Métricas de Flow vs Métricas DORA: Qual o Seu Time de Engenharia Deveria Acompanhar?
Aqui está o veredicto que a maioria das comparações se recusa a dar: DORA diz quais são os seus resultados de entrega, e métricas de flow dizem por que eles são assim.
Elas não são rivais, e você não precisa escolher uma para sempre. Para a maioria dos times, a resposta para "qual primeiro" é DORA, porque é mais simples de instrumentar e os dados vêm direto do Git e CI. Você adiciona métricas de flow quando precisa explicar um número em vez de apenas observá-lo mudar.
Aqui definimos os dois conjuntos, comparamos lado a lado, apontamos onde eles realmente se sobrepõem, respondemos qual acompanhar primeiro para cada tipo de time e mostramos como lê-los juntos, tratando ambos como instrumentos de diagnóstico e não como placares.
Métricas de flow vs métricas DORA: principais conclusões
- DORA mede resultados de entrega, velocidade e estabilidade, enquanto métricas de flow medem como o trabalho se move por todo o fluxo de valor desde o momento em que entra no sistema.
- Os dois se sobrepõem: flow time e lead time DORA são parentes próximos, e a diferença real é escopo, já que DORA começa no commit e flow começa quando o trabalho é solicitado.
- A maioria dos times deve começar com DORA porque não exige mudança de processo, depois adicionar métricas de flow para explicar por que um número DORA se moveu.
- Lidas juntas, DORA detecta que algo mudou e flow mostra onde e por que, o que realmente direciona uma intervenção.
- Comece um trial gratuito do DevStats e veja seus resultados de entrega e gargalos lado a lado em menos de 2 minutos, sem mudar código.
O que são métricas DORA?
Métricas DORA são quatro medidas de performance de entrega de software: deployment frequency (com que frequência você entrega), lead time for changes (do commit à produção), change failure rate (parcela de deploys que falham) e time to restore service (quão rápido você recupera o serviço).
Juntas capturam as duas metades da entrega: velocidade e estabilidade. O DevStats mostra as quatro métricas DORA em um dashboard, para que você possa acompanhá-las sem precisar unir os dados manualmente.
Elas vêm da pesquisa DORA do Google e são o benchmark de entrega mais adotado do mercado. Para uma explicação completa, veja o que são as métricas DORA e measuring and improving software delivery with DORA metrics.
O ponto chave para esta comparação é o que DORA é: um placar de resultados. Ela diz que sua entrega ficou mais lenta ou menos estável, e é exatamente por isso que não consegue dizer onde está o problema ou o que fazer a respeito.
O que são métricas de flow?
Métricas de flow medem como o trabalho se move pelo fluxo de valor, desde o momento em que um item é solicitado até o momento em que é entregue. Elas vêm do Flow Framework desenvolvido por Mik Kersten, e são frequentemente chamadas de métricas de value stream, que é a mesma ideia com outro nome.
Enquanto DORA observa o pipeline de entrega a partir do commit, métricas de flow observam toda a jornada que um trabalho percorre, incluindo todo o tempo de espera antes de alguém tocá-lo.

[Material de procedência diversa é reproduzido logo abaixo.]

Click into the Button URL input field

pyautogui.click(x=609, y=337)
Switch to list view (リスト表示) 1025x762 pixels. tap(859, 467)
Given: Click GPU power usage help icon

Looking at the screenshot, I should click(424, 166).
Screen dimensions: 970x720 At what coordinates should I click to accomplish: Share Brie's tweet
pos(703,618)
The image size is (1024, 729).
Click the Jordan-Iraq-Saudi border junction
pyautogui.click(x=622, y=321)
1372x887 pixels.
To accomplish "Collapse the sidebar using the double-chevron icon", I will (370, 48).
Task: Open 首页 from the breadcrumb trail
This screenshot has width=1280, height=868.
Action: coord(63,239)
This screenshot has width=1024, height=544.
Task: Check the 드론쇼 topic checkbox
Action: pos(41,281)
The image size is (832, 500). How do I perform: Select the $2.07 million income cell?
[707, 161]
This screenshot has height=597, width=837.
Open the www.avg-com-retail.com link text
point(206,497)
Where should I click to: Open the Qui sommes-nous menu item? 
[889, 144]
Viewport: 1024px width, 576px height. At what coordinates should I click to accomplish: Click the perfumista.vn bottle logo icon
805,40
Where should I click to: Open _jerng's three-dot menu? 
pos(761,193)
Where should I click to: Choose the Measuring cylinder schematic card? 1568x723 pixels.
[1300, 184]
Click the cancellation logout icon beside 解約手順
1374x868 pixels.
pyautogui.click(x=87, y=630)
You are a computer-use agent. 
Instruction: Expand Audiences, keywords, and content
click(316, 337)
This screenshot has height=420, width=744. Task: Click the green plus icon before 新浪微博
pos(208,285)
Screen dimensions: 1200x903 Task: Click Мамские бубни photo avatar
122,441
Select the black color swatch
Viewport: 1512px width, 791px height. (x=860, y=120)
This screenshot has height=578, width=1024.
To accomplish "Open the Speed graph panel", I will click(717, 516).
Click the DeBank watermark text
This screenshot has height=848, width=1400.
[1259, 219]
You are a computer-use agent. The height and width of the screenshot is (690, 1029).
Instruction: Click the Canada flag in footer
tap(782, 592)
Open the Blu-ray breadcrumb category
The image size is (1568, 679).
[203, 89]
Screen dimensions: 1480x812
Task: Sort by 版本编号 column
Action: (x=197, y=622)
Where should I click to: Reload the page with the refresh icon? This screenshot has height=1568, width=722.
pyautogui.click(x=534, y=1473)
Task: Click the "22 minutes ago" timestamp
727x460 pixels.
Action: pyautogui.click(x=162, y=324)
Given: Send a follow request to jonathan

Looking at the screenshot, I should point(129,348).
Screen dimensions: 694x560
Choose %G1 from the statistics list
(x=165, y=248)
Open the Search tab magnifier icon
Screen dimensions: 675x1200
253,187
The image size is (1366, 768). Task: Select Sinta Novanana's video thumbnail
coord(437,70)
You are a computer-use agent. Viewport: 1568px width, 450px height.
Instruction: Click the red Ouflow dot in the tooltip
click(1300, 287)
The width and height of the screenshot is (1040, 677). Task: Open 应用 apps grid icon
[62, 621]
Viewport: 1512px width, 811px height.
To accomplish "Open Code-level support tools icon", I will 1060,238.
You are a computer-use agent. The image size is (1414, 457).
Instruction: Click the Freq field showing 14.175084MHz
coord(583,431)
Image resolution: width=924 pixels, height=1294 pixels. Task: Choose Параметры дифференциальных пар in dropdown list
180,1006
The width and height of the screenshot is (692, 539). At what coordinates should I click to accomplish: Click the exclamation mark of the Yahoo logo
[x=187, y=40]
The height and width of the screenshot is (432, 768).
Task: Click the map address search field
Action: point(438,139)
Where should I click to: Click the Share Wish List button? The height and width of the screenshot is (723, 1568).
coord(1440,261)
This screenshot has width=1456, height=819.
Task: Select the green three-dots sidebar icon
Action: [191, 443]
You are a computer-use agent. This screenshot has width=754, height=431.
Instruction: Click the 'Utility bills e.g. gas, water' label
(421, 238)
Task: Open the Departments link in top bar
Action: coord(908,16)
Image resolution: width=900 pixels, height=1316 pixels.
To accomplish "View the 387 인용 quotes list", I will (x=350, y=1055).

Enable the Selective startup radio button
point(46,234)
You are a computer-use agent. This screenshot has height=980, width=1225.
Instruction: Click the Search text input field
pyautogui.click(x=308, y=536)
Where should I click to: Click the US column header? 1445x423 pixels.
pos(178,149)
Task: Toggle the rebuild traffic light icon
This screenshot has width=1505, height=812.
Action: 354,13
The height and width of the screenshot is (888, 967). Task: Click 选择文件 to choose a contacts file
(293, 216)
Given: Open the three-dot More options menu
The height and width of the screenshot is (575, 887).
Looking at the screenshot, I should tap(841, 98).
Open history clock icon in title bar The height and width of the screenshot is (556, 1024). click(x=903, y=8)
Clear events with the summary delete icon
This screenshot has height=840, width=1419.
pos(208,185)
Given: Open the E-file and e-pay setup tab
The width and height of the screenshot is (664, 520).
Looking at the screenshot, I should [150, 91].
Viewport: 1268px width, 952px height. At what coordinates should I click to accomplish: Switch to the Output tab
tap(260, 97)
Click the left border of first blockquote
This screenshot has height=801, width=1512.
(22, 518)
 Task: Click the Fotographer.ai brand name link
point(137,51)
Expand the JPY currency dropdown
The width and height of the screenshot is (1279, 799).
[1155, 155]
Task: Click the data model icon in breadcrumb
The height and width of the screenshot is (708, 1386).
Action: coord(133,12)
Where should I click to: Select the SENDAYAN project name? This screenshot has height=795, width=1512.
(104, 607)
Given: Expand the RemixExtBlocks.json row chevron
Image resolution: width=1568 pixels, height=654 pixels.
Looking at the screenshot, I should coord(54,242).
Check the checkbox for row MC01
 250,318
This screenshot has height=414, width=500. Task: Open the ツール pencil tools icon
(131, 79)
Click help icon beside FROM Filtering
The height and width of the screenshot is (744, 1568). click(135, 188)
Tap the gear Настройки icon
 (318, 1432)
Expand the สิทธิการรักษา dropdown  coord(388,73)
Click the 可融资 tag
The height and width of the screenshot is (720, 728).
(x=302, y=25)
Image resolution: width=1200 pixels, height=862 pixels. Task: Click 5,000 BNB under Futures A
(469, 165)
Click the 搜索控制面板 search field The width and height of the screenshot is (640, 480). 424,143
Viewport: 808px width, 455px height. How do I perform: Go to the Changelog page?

São cinco, e cada uma responde a uma pergunta diferente sobre essa jornada. A visão de flow do DevStats é onde elas se reúnem na prática.
Flow time
Flow time é o tempo total decorrido de um item de trabalho do início ao fim, incluindo toda espera pelo caminho. É a resposta de flow para "quanto tempo o trabalho realmente leva", medida do ponto de vista de quem solicitou e não do desenvolvedor.
Como usar: compare com o tempo de mãos na tarefa para ver quanto do total é espera em vez de trabalho. Essa diferença costuma ser maior do que qualquer um espera, e é o que torna o flow time valioso de medir. Ele se relaciona de perto com por que cycle time é a métrica mais importante.
Flow efficiency
Flow efficiency é a parcela do flow time em que um item de trabalho está sendo ativamente trabalhado em vez de parado. É a métrica de flow mais reveladora, porque a maioria dos times descobre que a maior parte do tempo decorrido de um item é espera, não trabalho.
Como usar: uma porcentagem baixa aponta para handoffs, filas de review e dependências bloqueadas, não para desenvolvedores lentos. Essa é a métrica mais facilmente mal interpretada como medida de esforço, por isso vale deixar claro: flow efficiency baixa acusa o sistema, não as pessoas.
Flow velocity
Flow velocity é o número de itens de trabalho concluídos em um período, a visão de throughput do flow. Mostra o ritmo de entrega sem a bagagem de estimativa de story points, porque conta itens finalizados em vez de pontos.
Como usar: observe a tendência em vez do número absoluto, porque o tamanho dos itens varia e a contagem de um único período sozinha diz pouco. O throughput acompanhado ao longo do tempo é o sinal utilizável.
Flow load
Flow load é o número de itens em progresso ao mesmo tempo, a visão de work in progress do sistema. Um flow load alto normalmente puxa o flow time para cima, porque a troca de contexto multiplica a espera e nada termina enquanto tudo está pela metade.
Como usar: combine com flow time para defender limites de WIP. Quando a carga sobe e o flow time sobe junto, você tem evidência para argumentar que é melhor terminar o que começou antes de iniciar mais coisas.
Flow distribution
Flow distribution é a divisão do trabalho por tipo entre features, defeitos, risco e dívida técnica. Revela se o time está construindo novo valor ou absorvendo manutenção, o que frequentemente só fica visível quando medido.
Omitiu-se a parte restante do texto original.